Starting with the line that contains "Instruction: Click the Jasper" and stopping after the line that contains "Task: Toggle the side panel layout icon", copy the entries below exactly. Include nothing else.
Start of TASK MATERIAL
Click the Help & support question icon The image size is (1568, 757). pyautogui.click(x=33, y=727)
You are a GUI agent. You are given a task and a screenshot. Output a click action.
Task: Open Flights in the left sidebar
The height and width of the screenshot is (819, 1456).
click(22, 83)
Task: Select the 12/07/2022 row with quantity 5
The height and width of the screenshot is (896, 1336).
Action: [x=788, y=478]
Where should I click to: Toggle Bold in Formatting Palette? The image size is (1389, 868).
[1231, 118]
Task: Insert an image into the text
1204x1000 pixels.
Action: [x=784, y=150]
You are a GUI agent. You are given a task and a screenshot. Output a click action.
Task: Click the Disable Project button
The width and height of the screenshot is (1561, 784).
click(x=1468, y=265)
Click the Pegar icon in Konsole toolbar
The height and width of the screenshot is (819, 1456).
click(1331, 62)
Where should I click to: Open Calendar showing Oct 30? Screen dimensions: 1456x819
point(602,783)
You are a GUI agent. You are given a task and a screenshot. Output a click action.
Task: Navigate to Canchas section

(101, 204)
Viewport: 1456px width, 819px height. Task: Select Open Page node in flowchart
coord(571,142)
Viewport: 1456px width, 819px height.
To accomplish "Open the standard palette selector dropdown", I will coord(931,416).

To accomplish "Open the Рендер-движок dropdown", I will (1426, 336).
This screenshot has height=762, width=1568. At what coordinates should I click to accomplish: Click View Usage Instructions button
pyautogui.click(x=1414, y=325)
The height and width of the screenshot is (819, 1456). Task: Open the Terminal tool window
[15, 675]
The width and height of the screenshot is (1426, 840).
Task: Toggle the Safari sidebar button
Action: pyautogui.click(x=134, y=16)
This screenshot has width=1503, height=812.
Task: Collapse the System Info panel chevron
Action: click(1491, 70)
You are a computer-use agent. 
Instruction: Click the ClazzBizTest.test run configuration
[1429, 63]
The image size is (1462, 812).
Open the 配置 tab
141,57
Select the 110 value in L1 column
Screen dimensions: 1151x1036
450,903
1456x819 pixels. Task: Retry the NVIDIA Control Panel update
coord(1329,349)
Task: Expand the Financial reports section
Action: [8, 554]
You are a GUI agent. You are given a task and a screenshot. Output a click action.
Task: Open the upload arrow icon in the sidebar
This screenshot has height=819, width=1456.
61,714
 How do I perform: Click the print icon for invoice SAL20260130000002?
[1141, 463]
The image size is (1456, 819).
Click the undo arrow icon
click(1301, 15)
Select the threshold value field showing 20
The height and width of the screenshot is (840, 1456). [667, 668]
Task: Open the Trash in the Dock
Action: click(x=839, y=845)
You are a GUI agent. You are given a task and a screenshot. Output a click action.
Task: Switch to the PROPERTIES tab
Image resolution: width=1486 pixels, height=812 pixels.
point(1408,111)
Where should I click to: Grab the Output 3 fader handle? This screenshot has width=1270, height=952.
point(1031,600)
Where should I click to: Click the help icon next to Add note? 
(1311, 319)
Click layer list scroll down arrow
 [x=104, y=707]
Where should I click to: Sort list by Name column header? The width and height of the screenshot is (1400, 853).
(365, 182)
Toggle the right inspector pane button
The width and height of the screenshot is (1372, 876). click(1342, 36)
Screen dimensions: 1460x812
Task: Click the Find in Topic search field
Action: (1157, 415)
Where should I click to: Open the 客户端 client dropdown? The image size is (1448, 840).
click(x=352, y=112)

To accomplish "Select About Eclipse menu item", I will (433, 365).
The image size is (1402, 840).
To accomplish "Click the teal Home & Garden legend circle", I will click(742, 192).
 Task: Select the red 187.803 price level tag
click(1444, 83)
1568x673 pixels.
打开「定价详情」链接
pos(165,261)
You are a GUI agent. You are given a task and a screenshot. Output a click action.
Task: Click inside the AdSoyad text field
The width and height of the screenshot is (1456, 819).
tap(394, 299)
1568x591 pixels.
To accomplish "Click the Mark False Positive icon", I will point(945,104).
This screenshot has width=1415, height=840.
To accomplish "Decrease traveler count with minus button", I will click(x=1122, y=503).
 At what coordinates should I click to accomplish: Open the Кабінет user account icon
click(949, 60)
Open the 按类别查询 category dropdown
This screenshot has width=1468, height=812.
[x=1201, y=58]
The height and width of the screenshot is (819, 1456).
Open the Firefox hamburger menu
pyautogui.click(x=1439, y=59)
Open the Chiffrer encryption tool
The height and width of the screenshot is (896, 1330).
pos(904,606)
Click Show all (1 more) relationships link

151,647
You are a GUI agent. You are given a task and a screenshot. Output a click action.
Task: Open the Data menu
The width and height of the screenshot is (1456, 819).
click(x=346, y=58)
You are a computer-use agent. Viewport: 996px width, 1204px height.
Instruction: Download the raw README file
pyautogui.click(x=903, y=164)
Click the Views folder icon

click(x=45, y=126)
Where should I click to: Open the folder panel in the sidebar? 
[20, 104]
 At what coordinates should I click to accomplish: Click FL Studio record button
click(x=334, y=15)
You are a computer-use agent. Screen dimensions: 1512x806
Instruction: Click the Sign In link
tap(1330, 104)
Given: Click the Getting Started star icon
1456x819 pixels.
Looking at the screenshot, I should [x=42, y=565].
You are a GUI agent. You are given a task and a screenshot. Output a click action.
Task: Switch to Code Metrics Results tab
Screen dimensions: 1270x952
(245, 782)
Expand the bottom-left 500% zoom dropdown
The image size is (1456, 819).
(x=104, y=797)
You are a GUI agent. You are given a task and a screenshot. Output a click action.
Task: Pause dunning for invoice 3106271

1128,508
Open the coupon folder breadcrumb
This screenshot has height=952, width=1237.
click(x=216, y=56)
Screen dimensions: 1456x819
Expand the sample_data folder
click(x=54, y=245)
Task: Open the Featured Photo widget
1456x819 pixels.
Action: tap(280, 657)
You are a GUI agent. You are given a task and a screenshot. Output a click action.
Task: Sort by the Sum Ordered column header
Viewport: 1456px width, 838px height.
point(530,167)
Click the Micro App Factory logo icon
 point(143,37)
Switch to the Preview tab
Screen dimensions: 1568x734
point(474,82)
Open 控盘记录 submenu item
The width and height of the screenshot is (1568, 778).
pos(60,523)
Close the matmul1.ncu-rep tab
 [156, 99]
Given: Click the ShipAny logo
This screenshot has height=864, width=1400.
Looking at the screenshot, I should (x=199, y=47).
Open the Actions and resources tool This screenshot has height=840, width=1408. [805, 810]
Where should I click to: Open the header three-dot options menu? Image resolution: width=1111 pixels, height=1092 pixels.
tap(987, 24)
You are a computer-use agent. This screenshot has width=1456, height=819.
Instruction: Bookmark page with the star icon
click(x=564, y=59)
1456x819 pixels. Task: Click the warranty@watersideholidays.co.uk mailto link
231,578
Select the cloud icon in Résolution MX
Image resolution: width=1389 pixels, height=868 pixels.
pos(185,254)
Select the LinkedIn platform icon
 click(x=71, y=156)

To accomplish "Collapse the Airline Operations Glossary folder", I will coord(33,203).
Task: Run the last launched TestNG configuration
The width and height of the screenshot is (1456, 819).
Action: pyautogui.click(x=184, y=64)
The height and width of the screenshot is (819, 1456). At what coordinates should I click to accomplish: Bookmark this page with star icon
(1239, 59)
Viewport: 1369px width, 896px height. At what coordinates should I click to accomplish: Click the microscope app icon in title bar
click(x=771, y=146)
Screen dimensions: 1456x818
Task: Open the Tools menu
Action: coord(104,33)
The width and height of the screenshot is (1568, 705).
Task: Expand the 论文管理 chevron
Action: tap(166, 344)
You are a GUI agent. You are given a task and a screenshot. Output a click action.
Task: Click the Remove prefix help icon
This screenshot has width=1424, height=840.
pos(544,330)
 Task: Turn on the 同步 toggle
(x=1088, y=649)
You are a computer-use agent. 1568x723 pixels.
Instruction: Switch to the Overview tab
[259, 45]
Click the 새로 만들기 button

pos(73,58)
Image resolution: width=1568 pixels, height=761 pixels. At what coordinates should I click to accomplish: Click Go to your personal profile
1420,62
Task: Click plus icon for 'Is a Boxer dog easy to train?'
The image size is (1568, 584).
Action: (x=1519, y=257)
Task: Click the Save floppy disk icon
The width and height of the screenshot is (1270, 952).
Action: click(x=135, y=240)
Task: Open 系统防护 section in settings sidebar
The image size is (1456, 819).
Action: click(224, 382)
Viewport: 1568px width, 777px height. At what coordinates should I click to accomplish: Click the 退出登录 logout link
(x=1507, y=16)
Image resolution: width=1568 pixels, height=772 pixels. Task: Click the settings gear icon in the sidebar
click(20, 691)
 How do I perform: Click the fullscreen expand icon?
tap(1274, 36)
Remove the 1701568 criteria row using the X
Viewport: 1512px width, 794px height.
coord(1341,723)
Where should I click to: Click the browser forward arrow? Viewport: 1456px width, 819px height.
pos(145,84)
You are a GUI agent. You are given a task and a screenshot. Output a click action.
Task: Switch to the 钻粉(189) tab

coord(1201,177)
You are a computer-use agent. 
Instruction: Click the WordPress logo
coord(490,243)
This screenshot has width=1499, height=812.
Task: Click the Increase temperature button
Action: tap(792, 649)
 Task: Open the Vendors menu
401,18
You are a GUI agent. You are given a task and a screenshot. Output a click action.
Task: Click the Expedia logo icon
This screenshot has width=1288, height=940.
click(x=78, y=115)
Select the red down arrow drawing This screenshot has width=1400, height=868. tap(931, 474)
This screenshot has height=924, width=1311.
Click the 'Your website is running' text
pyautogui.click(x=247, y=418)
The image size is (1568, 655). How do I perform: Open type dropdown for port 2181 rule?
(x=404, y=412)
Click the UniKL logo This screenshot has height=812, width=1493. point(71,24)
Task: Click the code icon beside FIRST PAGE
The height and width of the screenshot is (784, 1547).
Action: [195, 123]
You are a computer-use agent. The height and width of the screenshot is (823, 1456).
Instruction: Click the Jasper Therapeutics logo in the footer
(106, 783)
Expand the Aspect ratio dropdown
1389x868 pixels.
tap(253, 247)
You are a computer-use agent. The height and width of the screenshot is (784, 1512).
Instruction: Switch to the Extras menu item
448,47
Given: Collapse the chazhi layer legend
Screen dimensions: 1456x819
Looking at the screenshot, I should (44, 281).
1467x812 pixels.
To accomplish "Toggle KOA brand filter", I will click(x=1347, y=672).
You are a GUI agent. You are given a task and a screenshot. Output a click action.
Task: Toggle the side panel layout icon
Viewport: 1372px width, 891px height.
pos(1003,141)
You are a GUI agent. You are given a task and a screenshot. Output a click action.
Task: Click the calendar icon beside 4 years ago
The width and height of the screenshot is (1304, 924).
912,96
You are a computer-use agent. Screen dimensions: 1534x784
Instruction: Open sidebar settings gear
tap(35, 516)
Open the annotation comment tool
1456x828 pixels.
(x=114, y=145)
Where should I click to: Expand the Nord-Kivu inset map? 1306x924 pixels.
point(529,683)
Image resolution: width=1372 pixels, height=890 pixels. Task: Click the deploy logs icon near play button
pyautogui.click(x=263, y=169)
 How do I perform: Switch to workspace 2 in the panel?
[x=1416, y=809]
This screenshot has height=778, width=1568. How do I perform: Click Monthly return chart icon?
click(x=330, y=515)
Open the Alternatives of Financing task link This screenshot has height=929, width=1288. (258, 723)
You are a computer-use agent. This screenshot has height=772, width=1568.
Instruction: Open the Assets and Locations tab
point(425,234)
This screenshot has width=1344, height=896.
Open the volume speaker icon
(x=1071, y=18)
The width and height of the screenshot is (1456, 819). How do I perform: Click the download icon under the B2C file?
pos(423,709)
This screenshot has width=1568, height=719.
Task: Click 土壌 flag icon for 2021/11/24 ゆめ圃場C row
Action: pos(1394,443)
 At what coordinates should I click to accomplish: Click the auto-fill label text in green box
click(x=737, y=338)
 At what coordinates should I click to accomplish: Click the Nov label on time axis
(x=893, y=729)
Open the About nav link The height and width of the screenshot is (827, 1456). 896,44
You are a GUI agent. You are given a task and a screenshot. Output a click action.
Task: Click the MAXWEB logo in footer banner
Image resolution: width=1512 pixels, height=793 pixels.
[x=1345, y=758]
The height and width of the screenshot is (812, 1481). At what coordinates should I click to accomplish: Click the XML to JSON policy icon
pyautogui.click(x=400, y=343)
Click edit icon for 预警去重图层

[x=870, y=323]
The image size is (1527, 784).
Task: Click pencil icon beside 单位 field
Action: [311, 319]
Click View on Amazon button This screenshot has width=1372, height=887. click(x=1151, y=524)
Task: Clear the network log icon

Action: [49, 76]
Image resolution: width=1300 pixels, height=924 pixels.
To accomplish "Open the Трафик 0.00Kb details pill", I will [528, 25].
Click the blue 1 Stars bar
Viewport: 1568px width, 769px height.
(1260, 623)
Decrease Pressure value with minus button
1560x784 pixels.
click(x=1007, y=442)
End of TASK MATERIAL
• [ANSWER SECTION]
Instruction: Click the Jasper Therapeutics logo in the footer
(106, 783)
Expand the Aspect ratio dropdown
1389x868 pixels.
tap(253, 247)
You are a computer-use agent. The height and width of the screenshot is (784, 1512).
Instruction: Switch to the Extras menu item
448,47
Given: Collapse the chazhi layer legend
Screen dimensions: 1456x819
Looking at the screenshot, I should (44, 281).
1467x812 pixels.
To accomplish "Toggle KOA brand filter", I will click(x=1347, y=672).
You are a GUI agent. You are given a task and a screenshot. Output a click action.
Task: Toggle the side panel layout icon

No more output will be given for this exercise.